» **To do**
[1] Using the history of the 127th (Manchester) Brigade, explain why Volunteer units were grouped into their own Volunteer Infantry Brigades under the 1888 reforms.
[2] Write the next part of the history of the 127th (Manchester) Brigade, following on from its last sentence.

#### Document section ####

- Active: 1888–1919 1920–1941
- Country: United Kingdom
- Branch: Territorial Army
- Type: Infantry
- Size: Brigade
- Part of: 42nd (East Lancashire) Infantry Division
- Engagements: Gallipoli Campaign Battle of Romani Battle of Passchendaele Battles of the Somme (1918) Hundred Days Offensive (1918) Battle of France Dunkirk evacuation

Commanders
- Notable commanders: Sir Herbert Lawrence Sir John Smyth

= 127th (Manchester) Brigade =

Infantry brigade of the British Army

British 42nd (East Lancashire) Division Insignia

The 127th (Manchester) Brigade was an infantry brigade of the British Army that saw active service during both the First and Second World Wars. It was assigned to the 42nd (East Lancashire) Division and served in the Middle East and on the Western Front in the First World War.

In the Second World War, as the 127th Infantry Brigade, it fought in France and was evacuated at Dunkirk. Once back in the United Kingdom, the brigade was converted into an armoured support group.

Throughout its existence the brigade was composed mainly of battalions of the Manchester Regiment.

==Early history==
The Volunteer Force of part-time soldiers was created following an invasion scare in 1859, and its constituent Rifle Volunteer Corps (RVCs) were progressively aligned with the Regular British Army and Militia during the later 19th Century. Under the 'Localisation of the Forces' introduced by the Cardwell Reforms, existing RVCs were brigaded with Regular and Militia regiments in their district. Sub-District No 16 (Lancashire) formed in 1873 included the 63rd and 96th Regiments, the 6th Royal Lancashire Militia, the 4th and 7th Administrative Battalions of Lancashire RVCs and the 6th (1st Manchester), 33rd (Ardwick), 40th (3rd Manchester) and 56th (Salford) Lancashire RVCs, all from the Manchester, Salford and Ashton-under-Lyne area.

The 1881 Childers Reforms took Cardwell's scheme a stage further, the linked battalions converting into single two-battalion regiments. The 63rd and 96th were amalgamated to create the Manchester Regiment, and the Manchester and Ashton RVCs were formally attached to it as its 1st–5th Volunteer Battalions.

While the sub-districts were later referred to as 'brigades', they were purely administrative organisations and the Volunteers were excluded from the mobilisation part of the Cardwell system. But under the reforms introduced by Edward Stanhope in 1888, a comprehensive Mobilisation Scheme was brought in for Volunteer units, which would assemble in their own Volunteer Infantry Brigades at key points in case of war. In peacetime these brigades provided a structure for collective training. The five (later six) Volunteer Battalions of the Manchester Regiment constituted the Manchester Brigade, based at 55 Market Street, Manchester, and initially under the command of retired Colonel H.B.H. Blundell.

#### Supplied entries ####

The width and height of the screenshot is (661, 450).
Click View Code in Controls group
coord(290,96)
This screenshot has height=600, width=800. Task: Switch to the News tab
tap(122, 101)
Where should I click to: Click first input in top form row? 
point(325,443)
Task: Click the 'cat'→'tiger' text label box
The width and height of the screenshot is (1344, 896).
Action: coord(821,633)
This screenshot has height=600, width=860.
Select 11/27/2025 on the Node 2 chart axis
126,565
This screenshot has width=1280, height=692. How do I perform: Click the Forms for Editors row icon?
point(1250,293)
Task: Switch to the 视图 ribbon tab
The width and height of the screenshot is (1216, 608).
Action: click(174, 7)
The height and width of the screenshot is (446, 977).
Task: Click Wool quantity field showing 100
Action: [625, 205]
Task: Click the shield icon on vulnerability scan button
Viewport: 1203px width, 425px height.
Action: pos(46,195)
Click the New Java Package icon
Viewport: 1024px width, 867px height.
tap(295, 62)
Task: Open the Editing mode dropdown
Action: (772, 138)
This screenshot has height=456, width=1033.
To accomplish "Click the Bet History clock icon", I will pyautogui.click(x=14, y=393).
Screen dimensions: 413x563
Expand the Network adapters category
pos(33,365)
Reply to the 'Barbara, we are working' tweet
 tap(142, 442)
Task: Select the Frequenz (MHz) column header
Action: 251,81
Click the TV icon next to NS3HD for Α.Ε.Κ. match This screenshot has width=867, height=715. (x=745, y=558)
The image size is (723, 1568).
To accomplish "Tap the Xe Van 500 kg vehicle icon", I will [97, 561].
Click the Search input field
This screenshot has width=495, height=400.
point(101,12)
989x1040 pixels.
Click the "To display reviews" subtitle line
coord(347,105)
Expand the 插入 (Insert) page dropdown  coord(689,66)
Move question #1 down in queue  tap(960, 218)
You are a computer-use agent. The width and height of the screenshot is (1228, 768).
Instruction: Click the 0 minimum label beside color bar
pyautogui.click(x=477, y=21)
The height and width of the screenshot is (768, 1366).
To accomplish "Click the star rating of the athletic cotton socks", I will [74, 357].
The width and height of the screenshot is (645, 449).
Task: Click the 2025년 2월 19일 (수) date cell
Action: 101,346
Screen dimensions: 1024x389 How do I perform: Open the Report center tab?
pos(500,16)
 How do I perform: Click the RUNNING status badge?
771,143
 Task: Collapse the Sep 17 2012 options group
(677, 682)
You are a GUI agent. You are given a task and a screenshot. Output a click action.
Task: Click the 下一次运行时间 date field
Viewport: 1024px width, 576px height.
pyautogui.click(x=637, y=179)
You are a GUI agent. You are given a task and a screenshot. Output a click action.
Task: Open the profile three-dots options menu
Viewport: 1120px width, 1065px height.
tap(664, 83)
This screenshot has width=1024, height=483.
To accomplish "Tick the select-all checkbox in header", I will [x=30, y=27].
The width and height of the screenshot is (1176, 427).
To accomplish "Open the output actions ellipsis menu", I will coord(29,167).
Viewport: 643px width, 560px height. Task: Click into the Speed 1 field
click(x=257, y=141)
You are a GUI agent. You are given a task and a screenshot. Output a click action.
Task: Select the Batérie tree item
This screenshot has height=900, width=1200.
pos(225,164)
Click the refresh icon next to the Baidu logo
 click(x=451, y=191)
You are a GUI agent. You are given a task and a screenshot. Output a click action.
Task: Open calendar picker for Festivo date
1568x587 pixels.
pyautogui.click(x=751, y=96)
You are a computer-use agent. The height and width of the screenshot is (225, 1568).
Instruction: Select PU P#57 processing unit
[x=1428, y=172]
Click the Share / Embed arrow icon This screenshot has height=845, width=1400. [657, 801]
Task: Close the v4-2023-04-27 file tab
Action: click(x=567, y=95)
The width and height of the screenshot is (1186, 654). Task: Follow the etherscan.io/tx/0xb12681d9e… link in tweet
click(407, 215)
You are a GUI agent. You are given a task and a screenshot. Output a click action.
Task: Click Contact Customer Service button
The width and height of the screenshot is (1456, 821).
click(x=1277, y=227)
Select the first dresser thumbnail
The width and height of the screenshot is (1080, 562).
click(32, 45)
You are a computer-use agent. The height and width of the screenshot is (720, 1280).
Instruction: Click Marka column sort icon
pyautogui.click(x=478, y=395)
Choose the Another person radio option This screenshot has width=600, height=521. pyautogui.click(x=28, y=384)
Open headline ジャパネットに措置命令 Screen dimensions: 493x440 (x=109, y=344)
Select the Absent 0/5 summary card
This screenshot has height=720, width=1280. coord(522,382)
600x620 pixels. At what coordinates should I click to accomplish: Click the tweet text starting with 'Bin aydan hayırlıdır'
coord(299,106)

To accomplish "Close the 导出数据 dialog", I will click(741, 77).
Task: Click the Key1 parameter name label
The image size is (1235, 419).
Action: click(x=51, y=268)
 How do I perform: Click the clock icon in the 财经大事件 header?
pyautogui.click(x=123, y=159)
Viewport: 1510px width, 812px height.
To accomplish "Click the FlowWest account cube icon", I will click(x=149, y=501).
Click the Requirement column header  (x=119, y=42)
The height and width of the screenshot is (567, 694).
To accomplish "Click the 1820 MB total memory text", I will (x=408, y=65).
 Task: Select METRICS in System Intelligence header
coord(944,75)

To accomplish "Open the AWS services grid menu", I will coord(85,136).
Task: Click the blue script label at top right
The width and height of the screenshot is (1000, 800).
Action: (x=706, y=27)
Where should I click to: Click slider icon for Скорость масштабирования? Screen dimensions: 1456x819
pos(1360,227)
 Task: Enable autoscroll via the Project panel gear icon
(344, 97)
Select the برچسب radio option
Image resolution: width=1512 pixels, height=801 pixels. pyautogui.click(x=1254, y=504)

####

» **Outputs in order**
[1] Under Edward Stanhope's 1888 reforms, a Mobilisation Scheme was brought in for Volunteer units, which had been left out of the mobilisation part of the Cardwell system. The brigades were where these units would assemble at key points in case of war, and in peacetime they gave a structure for collective training.

[2]
==Territorial Force==
When the Volunteers were subsumed into the new Territorial Force (TF) under the Haldane Reforms of 1908, the Volunteer Battalions became the 5th–10th Battalions of the Manchester Regiment. The Manchester Brigade comprised the 5th–8th Battalions and formed part of the East Lancashire Division of the TF:
- 5th Battalion, Manchester Regiment (from Wigan)
- 6th Battalion, Manchester Regiment (from Hulme)
- 7th Battalion, Manchester Regiment (from Manchester)
- 8th Battalion, Manchester Regiment (from Ardwick)

==First World War==
On the outbreak of the First World War, the majority of the men volunteered for overseas service. On 31 August 1914, the formation of Reserve or 2nd Line units was authorised for each TF unit going overseas. Initially these were formed from men who had not volunteered for overseas service, and the recruits who were flooding in. Later they were mobilised for overseas service in their own right. From now on, the original battalions and brigades were designated with a '1/' prefix and the 2nd Line duplicate by a '2/'. Eventually the 2nd Manchester Brigade went overseas as the 199th (Manchester) Brigade.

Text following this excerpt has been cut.